A. Determining the Boundaries of Count I

The critical part of this appeal focuses on what was encompassed by Count I of MSV's adversary action against BOB, contained in MSV's original complaint, filed on February 19, 1989. After setting forth the facts on which the complaint was based, MSV entreated the Bankruptcy Court that

(1) The Bank of Boston—Western Massachusetts, N.A. and its agents be temporarily restrained from interfering with the plaintiffs' use and possession of their property, books and records;
(2) The Bank of Boston—Western Massachusetts, N.A. and its agents be preliminarily and permanently enjoined from interfering with the plaintiffs' use and possession of their property, books and records;
(3) The Bank of Boston—Western Massachusetts, N.A. and its agents turn over to each of the plaintiffs their individual property;. . . .

Also included in the complaint (and thus apparently in Count I) were various requests for monetary damages. M.S.V., Inc., Verified Complaint for Turnover and Preliminary Injunction at 2-3.

*724 Rejecting BOB's pretrial arguments to the contrary, Judge Queenan ruled that MSV's request for turnover was a "core proceeding" under the express terms of 28 U.S.C. § 157(b)(2)(E) ("Core proceedings include but are not limited to— . . . orders to turn over property of the estate;. . . .") M.S.V., Inc., Memorandum at 4. Judge Queenan also ruled that a resolution of the plaintiffs' turnover claim would not violate the somewhat nebulous restrictions placed on non-Article III judges by the Supreme Court in Northern Pipeline Construction Co. v. Marathon Pipe Line Co., 458 U.S. 50, 102 S. Ct. 2858, 73 L. Ed. 2d 598 (1982). Id. at 6.

By way of comparison, Judge Queenan concluded that MSV's claims contained in other counts were non-core proceedings. Determining that this district has adopted a narrow definition of what constitutes a "core proceeding," Arnold Printworks, Inc. v. Apkin (In re Arnold Printworks), 61 B.R. 520 (D.Mass.1986),[3] Judge Queenan rejected plaintiffs' assertion that their state law claims (trespass, conversion, interference with advantageous business relations and Mass.Gen.Laws ch. 93A violations) were also "core proceedings." "Related proceedings," he wrote, "do not become core proceedings solely by virtue of the fact that they arise out of the same transaction or occurrence as core proceedings." Memorandum at 8.

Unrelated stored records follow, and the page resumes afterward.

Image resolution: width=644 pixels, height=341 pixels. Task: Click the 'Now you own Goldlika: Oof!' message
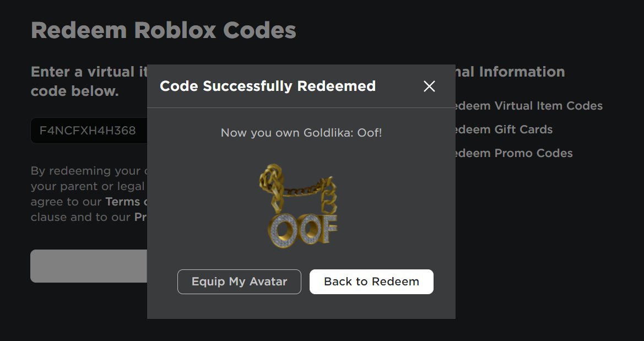(x=301, y=133)
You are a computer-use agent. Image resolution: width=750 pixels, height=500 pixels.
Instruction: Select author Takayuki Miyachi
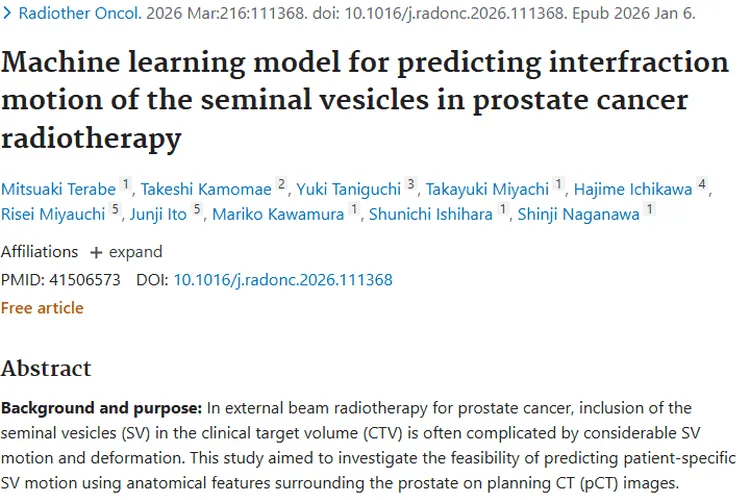click(x=487, y=189)

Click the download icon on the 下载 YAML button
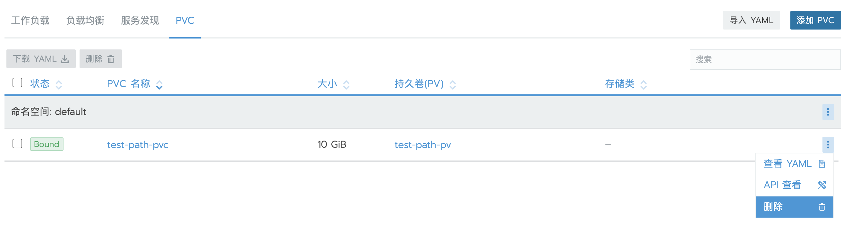tap(65, 59)
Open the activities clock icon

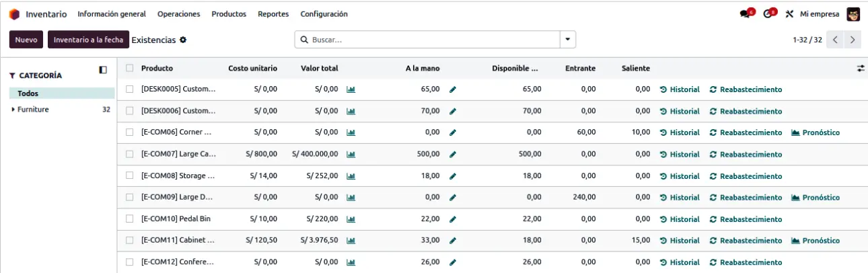(x=768, y=14)

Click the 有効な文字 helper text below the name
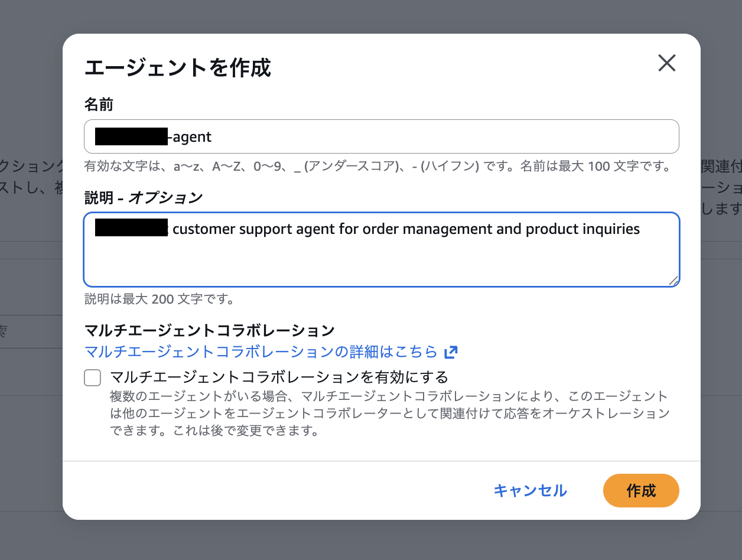(382, 166)
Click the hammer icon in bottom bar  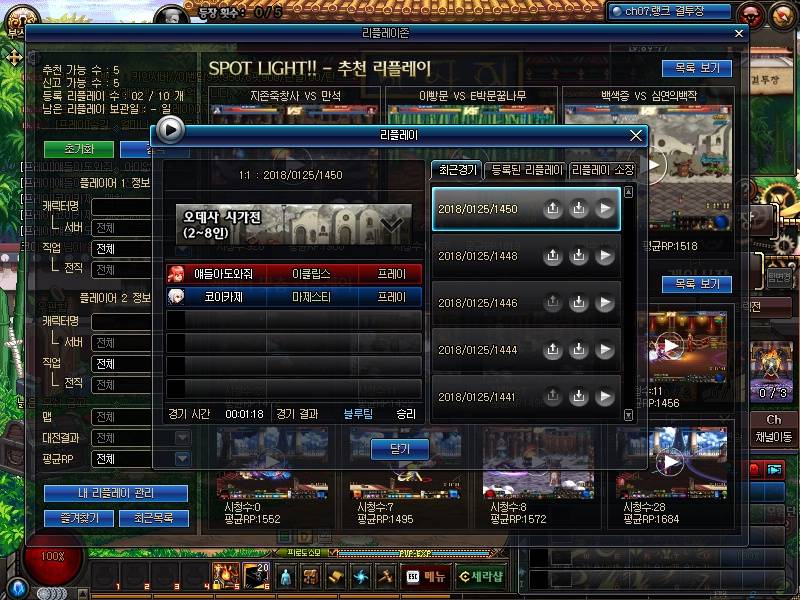click(x=385, y=576)
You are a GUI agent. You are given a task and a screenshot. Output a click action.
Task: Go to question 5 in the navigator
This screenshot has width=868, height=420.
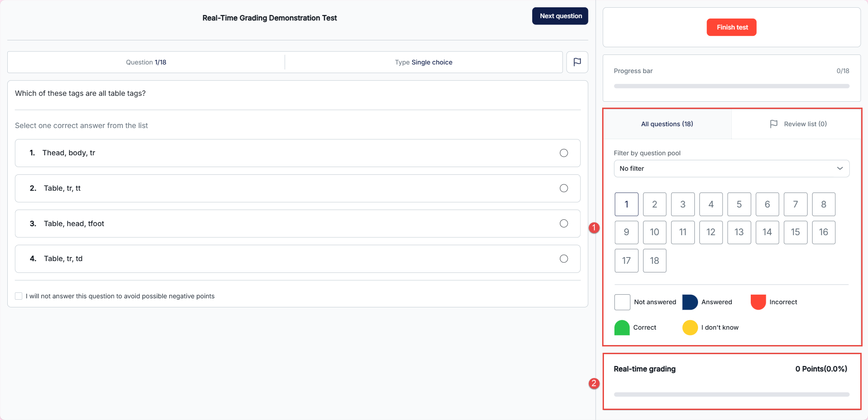click(739, 204)
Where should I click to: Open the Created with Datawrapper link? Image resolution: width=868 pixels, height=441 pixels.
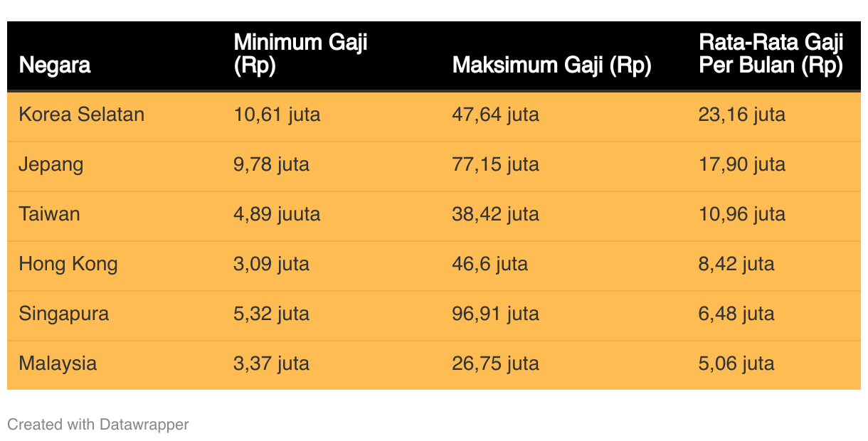[x=98, y=425]
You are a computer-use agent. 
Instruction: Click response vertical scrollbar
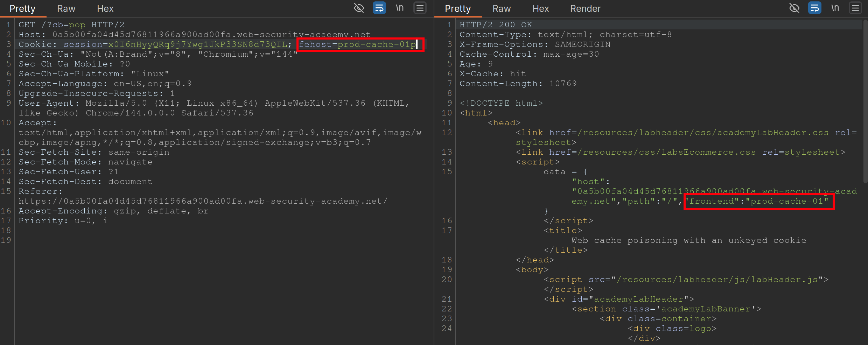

In a telephone conference following the five-day trial, Judge Queenan expressed concern that the parties did not understand that MSV's claims for monetary damages under Count I were also before the Bankruptcy Court, and offered to reopen trial to hear evidence on the question. Transcript of Telephone Conference of February 9, 1988, at 2-3. Judge Queenan acceded that it was "debatable" whether or not the question of damages should be before the Bankruptcy Court, but stated that "[the] decision has been made." Id. Attorney Cahillane, counsel for BOB, suggested that Judge Queenan should determine, before reopening trial, whether or not "one [is] entitled to any damages in a turnover complaint over and above simply turn over the property?" Id. at 5. Judge Queenan replied that "[i]t would seem fairly clear to me that [Count I] in its entirety with all of its allegations and all of its request for relief is before the Court." Id. at 6. While noting that Attorney Cahillane was free to file a motion to determine the legal issue, Judge Queenan went on to add that "[t]he count does seem to speak for itself and does indicate otherwise. . . ." Id.

B. Jurisdiction

1. Turnover

There is little disagreement among the various parties that the Bankruptcy Court has jurisdiction to hear and to rule on a motion for turnover. As Judge Queenan correctly noted before trial, authority to resolve such matters is expressly granted by the Bankruptcy Code. See 28 U.S.C. § 157(b)(2)(E) and 11 U.S.C. § 542.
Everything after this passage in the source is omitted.